Una delle battute più memorabili di Groucho Marx metteva in luce come l’attore comico statunitense, tra i più prolifici degli anni Trenta, non avesse intenzione di far parte di un club che avesse lui stesso come membro. Alcune economie europee stanno provando attualmente il medesimo imbarazzo appena descritto e la questione riguarda soprattutto l’euro. Molti privilegi finanziari sono stati revocati, la principale conseguenza dei diffusi timori del contagio greco e irlandese e proprio l’andamento di quest’ultima economia si è ripercosso sui mercati obbligazionari; il risultato di tali atteggiamenti è piuttosto scontato, la fiducia degli investitori è ai minimi storici e soprattutto quelli istituzionali hanno cominciato a camminare con i piedi di piombo nel “campo minato” dei bond governativi (il riferimento principale per questi strumenti a rischio va a Portogallo, Spagna e Italia).

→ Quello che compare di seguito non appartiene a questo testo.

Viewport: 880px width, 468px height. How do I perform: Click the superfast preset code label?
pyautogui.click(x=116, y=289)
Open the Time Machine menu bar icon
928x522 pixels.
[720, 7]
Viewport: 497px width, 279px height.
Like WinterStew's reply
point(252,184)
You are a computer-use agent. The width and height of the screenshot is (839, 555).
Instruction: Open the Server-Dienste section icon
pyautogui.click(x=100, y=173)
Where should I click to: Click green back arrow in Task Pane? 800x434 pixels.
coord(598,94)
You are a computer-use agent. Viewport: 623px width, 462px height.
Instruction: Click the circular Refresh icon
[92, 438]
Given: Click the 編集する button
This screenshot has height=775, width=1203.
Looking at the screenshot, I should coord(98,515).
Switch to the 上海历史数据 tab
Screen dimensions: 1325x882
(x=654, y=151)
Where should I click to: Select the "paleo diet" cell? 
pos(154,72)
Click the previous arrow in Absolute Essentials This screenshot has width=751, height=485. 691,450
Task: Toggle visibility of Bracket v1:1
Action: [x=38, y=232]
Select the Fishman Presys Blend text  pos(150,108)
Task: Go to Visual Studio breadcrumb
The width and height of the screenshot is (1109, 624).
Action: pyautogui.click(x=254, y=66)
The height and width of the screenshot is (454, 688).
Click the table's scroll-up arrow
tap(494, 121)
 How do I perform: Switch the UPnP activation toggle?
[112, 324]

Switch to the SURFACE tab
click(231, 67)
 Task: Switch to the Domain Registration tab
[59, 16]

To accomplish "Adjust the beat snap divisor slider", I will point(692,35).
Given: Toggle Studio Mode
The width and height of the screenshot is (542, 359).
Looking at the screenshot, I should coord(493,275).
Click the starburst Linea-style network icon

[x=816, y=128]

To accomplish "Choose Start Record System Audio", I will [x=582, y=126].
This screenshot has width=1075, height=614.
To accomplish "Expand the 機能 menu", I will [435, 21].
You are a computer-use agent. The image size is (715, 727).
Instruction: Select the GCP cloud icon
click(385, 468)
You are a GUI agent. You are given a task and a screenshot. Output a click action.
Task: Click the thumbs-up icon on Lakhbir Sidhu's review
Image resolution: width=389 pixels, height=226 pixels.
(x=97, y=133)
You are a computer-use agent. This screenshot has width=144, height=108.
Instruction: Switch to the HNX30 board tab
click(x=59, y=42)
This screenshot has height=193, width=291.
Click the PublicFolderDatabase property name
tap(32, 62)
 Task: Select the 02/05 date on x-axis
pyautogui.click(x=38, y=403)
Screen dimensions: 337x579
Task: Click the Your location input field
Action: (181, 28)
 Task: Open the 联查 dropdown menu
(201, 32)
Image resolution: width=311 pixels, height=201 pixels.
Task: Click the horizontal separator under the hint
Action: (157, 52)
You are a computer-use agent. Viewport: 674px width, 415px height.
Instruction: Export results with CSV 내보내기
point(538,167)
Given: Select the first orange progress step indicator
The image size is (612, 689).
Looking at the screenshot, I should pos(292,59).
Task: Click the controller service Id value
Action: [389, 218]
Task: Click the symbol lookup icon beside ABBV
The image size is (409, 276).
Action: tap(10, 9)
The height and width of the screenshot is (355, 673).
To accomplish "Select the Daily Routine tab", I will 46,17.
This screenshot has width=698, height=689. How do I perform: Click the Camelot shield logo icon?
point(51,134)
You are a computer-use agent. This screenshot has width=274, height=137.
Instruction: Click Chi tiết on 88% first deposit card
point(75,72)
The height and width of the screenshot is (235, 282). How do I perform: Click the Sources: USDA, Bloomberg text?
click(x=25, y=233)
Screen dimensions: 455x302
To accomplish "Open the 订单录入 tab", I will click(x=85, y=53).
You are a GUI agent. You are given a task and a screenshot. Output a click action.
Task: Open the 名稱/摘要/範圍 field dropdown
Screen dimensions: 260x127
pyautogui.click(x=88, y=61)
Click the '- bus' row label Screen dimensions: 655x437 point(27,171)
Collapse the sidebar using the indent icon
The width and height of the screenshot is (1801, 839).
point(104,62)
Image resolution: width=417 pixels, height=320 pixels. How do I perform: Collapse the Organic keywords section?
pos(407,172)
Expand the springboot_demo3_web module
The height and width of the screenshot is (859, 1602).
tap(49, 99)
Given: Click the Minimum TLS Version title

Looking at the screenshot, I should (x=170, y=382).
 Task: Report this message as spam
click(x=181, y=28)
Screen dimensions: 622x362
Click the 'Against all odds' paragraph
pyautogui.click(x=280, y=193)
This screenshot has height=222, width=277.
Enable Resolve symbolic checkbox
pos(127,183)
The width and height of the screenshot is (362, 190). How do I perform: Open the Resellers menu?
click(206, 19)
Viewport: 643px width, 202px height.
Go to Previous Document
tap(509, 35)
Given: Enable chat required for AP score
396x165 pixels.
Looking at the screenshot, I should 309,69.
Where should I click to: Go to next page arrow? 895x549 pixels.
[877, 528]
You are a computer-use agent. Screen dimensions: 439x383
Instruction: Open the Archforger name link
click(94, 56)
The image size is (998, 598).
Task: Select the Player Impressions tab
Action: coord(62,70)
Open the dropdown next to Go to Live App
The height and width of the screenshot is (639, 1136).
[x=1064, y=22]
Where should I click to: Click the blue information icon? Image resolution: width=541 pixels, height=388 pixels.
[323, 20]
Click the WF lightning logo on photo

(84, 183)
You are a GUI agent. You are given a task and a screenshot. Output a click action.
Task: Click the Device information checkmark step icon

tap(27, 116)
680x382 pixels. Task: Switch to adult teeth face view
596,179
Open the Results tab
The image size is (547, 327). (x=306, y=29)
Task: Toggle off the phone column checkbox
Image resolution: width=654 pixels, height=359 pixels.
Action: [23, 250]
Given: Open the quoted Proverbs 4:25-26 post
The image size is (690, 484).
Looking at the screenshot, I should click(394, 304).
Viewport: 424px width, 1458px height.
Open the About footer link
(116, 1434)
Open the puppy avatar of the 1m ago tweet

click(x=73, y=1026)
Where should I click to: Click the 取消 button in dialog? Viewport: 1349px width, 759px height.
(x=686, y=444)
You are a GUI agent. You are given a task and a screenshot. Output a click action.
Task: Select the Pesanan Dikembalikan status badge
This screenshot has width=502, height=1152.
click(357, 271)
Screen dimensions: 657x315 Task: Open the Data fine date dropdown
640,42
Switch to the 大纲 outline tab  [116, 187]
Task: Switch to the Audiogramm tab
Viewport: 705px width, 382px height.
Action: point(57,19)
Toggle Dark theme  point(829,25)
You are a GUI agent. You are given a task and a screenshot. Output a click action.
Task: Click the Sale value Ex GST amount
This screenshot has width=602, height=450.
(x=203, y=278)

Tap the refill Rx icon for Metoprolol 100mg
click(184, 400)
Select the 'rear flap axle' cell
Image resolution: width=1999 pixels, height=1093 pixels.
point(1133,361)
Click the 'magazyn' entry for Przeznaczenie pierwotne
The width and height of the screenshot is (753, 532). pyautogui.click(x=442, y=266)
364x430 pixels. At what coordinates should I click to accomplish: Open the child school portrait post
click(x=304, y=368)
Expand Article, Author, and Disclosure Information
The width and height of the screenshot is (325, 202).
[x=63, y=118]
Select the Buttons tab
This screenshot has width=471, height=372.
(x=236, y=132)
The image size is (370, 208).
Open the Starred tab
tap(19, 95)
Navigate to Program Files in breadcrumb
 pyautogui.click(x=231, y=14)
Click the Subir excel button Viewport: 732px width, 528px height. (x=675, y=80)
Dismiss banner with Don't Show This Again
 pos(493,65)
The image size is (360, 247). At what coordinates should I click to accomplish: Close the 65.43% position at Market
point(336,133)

Le banche hanno notato una certa distensione nell’ambito dei mercati creditizi, con una dipendenza molto ridotta dalla Banca Centrale Europea, ma la situazione è comunque profondamente mutata. In effetti, come è emerso in Germania, nel caso in cui i soggetti beneficiari dei prestiti non dovessero essere in grado di ripagare i loro debiti, ci sarebbe una reazione di sorpresa dalle piazze finanziarie, ma sono state dimenticate troppo presto le distinzioni fondamentali che esistono ancora tra i paesi più vulnerabili dell’eurozona. Le scorse settimane sono state contraddistinte da tendenze ben precise: i titoli obbligazionari spagnoli e del nostro paese si sono mossi nella stessa direzione di quelli portoghesi e irlandesi, un chiaro segnale che il contagio, sebbene non prossimo, non è però neanche lontanissimo, viste queste correlazioni.

Il modo più consigliato agli investitori per comportarsi in tale situazione è quello di prestare un’attenzione spropositata nei confronti delle proporzioni del debito di ogni singola nazione su cui si focalizza il proprio portafoglio; occorre dunque tenere presente, in primo luogo, che un’ampia presenza di risparmiatori esteri sottintende spesso un ribasso dei profitti.